Conservatives aren’t as stark raving mad as the media loves to claim — painting them as enraged yahoos clinging to guns and religion as a means of marginalizing them — but rather, conservatives are supremely disappointed by a party that rewards its support with betrayal time and time again. It would be the definition of insanity for grassroots voters to continue doing the same thing over and over again at the ballot box, pulling the lever for the generic Republican candidate and expecting a different outcome.

Which again brings us to Ted Cruz and the slights of his Republican adversaries. Every person running for president need be somewhat ”slick,” if slick means an ability to garner wide enough political support to be considered a serious competitor for the presidency.

Every person running for president need be somewhat egotistical, if not narcissistic, to have the confidence and belief that he should be commander-in-chief of the greatest nation in the world's history.

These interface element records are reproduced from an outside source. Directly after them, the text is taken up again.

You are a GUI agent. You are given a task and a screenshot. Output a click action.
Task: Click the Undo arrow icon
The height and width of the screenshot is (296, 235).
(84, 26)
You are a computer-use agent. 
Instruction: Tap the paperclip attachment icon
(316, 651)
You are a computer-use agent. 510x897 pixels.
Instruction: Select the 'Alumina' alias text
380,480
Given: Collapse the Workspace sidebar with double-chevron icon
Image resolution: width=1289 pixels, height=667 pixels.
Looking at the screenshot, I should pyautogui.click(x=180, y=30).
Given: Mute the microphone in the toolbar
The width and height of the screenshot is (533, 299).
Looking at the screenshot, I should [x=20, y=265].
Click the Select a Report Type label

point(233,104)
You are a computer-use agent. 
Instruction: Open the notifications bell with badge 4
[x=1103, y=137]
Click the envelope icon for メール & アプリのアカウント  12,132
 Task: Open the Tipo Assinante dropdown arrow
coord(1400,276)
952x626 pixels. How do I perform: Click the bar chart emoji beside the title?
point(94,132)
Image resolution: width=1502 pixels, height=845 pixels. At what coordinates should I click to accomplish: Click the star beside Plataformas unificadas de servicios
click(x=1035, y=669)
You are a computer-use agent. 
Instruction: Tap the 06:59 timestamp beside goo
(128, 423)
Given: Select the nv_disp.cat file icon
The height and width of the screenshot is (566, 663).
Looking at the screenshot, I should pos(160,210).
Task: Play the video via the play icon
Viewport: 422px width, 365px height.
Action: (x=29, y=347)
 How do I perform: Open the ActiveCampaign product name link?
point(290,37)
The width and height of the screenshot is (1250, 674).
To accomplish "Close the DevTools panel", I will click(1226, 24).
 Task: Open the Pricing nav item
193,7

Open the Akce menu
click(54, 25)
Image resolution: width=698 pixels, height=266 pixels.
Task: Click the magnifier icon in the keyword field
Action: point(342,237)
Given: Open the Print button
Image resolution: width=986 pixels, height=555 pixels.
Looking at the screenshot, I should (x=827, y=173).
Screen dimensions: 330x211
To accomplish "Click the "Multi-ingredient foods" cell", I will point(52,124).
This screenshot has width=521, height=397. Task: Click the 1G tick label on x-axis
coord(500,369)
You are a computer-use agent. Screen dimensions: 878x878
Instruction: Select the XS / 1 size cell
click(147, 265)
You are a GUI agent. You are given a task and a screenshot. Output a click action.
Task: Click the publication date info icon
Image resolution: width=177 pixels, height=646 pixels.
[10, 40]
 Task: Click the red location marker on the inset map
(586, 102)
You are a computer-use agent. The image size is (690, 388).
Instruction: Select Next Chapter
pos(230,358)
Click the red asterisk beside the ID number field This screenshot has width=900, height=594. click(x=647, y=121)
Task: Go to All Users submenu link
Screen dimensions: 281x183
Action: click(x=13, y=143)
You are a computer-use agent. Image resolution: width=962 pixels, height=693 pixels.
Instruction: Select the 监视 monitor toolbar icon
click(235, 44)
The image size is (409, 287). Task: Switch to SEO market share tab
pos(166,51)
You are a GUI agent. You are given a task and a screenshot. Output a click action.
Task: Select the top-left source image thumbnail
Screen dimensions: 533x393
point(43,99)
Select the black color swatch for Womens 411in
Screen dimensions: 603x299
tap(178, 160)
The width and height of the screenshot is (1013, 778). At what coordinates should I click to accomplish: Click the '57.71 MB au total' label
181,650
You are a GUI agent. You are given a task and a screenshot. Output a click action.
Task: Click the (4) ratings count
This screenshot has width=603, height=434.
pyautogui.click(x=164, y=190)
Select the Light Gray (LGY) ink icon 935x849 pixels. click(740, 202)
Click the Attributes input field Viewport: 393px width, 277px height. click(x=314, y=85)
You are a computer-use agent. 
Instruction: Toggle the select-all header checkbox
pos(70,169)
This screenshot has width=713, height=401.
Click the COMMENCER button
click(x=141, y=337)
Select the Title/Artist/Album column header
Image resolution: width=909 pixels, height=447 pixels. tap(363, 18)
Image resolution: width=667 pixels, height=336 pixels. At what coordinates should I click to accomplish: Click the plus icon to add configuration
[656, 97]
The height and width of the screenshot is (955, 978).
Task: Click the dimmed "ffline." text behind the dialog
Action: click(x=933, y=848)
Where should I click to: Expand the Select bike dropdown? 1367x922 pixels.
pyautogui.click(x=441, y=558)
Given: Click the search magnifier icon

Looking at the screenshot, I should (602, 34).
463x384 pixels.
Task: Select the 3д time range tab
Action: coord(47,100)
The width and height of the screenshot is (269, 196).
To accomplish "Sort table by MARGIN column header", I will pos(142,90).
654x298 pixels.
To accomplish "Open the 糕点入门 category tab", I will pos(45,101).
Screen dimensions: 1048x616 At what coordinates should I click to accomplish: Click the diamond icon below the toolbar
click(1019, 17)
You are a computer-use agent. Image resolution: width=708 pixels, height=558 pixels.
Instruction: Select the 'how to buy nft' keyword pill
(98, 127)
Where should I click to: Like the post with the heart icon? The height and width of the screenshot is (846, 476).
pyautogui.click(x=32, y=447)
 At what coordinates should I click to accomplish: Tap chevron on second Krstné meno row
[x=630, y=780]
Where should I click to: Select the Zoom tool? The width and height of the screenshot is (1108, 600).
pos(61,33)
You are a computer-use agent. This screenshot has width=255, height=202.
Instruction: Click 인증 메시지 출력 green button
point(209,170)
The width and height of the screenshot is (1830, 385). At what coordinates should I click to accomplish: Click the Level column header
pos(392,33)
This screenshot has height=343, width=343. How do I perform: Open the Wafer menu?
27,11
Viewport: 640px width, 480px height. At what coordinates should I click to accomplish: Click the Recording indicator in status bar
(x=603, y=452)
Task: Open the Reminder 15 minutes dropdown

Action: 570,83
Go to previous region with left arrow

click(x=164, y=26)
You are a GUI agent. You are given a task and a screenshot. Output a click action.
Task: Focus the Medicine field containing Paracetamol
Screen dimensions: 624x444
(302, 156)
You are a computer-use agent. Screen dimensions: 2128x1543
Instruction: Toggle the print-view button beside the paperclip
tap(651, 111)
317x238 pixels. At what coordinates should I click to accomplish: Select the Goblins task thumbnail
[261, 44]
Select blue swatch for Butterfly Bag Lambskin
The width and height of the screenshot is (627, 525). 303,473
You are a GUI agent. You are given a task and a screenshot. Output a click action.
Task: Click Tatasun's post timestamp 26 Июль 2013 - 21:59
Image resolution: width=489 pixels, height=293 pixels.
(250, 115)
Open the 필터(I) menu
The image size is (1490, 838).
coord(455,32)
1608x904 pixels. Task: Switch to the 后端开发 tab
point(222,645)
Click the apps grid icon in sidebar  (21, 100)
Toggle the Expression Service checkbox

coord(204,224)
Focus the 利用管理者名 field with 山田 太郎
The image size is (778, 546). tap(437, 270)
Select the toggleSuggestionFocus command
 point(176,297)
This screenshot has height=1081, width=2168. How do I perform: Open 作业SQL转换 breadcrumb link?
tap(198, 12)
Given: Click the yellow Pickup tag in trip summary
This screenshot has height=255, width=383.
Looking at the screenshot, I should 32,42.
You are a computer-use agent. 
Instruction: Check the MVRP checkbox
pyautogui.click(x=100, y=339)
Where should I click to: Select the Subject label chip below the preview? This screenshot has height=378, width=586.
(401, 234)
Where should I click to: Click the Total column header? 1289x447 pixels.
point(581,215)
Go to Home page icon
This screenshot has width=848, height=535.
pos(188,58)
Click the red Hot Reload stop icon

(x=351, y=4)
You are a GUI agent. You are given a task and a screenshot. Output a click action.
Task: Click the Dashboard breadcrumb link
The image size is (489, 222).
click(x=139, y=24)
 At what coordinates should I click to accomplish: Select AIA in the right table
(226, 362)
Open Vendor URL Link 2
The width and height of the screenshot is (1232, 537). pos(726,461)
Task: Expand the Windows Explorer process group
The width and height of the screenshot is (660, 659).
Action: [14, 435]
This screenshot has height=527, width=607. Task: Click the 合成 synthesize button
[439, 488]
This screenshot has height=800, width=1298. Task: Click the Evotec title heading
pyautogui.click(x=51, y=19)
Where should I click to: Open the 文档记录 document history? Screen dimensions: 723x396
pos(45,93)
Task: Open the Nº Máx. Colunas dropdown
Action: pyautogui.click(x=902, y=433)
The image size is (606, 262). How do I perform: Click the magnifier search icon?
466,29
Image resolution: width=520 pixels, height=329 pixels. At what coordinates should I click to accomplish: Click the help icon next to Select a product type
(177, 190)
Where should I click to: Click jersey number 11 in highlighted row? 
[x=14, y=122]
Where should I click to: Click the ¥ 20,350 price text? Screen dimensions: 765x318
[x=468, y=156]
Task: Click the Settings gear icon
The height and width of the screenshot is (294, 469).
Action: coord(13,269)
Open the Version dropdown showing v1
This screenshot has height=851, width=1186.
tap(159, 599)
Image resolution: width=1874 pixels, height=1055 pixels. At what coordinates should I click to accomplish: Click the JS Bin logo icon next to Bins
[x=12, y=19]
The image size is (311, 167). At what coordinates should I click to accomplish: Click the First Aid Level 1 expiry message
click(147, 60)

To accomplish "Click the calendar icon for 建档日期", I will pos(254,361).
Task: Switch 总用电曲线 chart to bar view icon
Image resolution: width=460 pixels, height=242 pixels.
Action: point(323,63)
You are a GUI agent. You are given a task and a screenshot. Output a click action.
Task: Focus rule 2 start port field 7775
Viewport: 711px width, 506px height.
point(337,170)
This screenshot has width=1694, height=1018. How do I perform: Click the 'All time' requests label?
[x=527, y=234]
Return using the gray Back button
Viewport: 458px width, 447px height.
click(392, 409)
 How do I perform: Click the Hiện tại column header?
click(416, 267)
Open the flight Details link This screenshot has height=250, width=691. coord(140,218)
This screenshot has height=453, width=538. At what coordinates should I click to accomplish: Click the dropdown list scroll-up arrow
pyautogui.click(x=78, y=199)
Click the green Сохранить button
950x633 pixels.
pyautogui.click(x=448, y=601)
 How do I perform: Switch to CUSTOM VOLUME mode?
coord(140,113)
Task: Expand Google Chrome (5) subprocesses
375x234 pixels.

Certainly, every person running for president need be ambitious enough to do what is necessary to rise through the ranks of power, and surely it must have been his or her aim to rise to the Oval Office for a number of years. Or did Bill Clinton just store away a picture with John F. Kennedy so he would have a fun souvenir for his grandkids?

Given that this is the reality of politics, does the D.C. Republican political class honestly believe that Marco Rubio does not share these traits? How about Jeb Bush? Or Chris Christie?

While it may be that Cruz personally grates on the GOP establishment because he challenges them and won't play ball, perhaps its key concern is that it feels that his conservatism is out of the mainstream, thus making him unelectable in a general election. If so, the establishment should make that case to the GOP primary voters — at this writing it should be noted, Cruz falls within the margin of error or better against presumed Democratic nominee Hillary Clinton in a general election.

Cruz has not specifically laid out his general election strategy, but from what we do know, it appears he is in fact echoing that of President Obama. Cruz intends to activate the most ideological part of the party base via micro-targeting, drastically increasing conservative voter turnout, rather than catering to the "middle." This challenges the conventional wisdom, and it may prove unsuccessful.

But in light of the past, the burden of proof rests on the GOP establishment to show that its strategy is any better. For it has nominated Mitt Romney and John McCain in the last two presidential elections, and seen many of its candidates successfully primaried. Resorting to ad hominem attacks against Cruz is neither a necessary nor sufficient argument for why the GOP establishment's heretofore losing formula will work in this election.

If not truly an issue of character or "electability," perhaps Republican opposition to Cruz is attributable to something else. Could it be that Republicans think that as a consequence of his being a cunning political animal Senator Cruz is a RINO in conservative sheep's clothing, seeking to dupe voters into falling for the same old milquetoast presidential candidate? Or does it come down to fear that Cruz might actually win the presidency and govern as a conservative? Perhaps it is not really about his "slickness," narcissism or ambition, but rather that all of these traits combined with his intellect might enable the most conservative candidate to triumph, even in a center-left country. If this is the case, why should a Republican Party that rests on a conservative base be afraid? Does the party not share the values and principles of its voters? Does the party feel that a conservative president threatens its political power? Does the party fear retribution?

These are questions that our party elders and their consultants ought to answer. Inquiring conservative minds would like to know.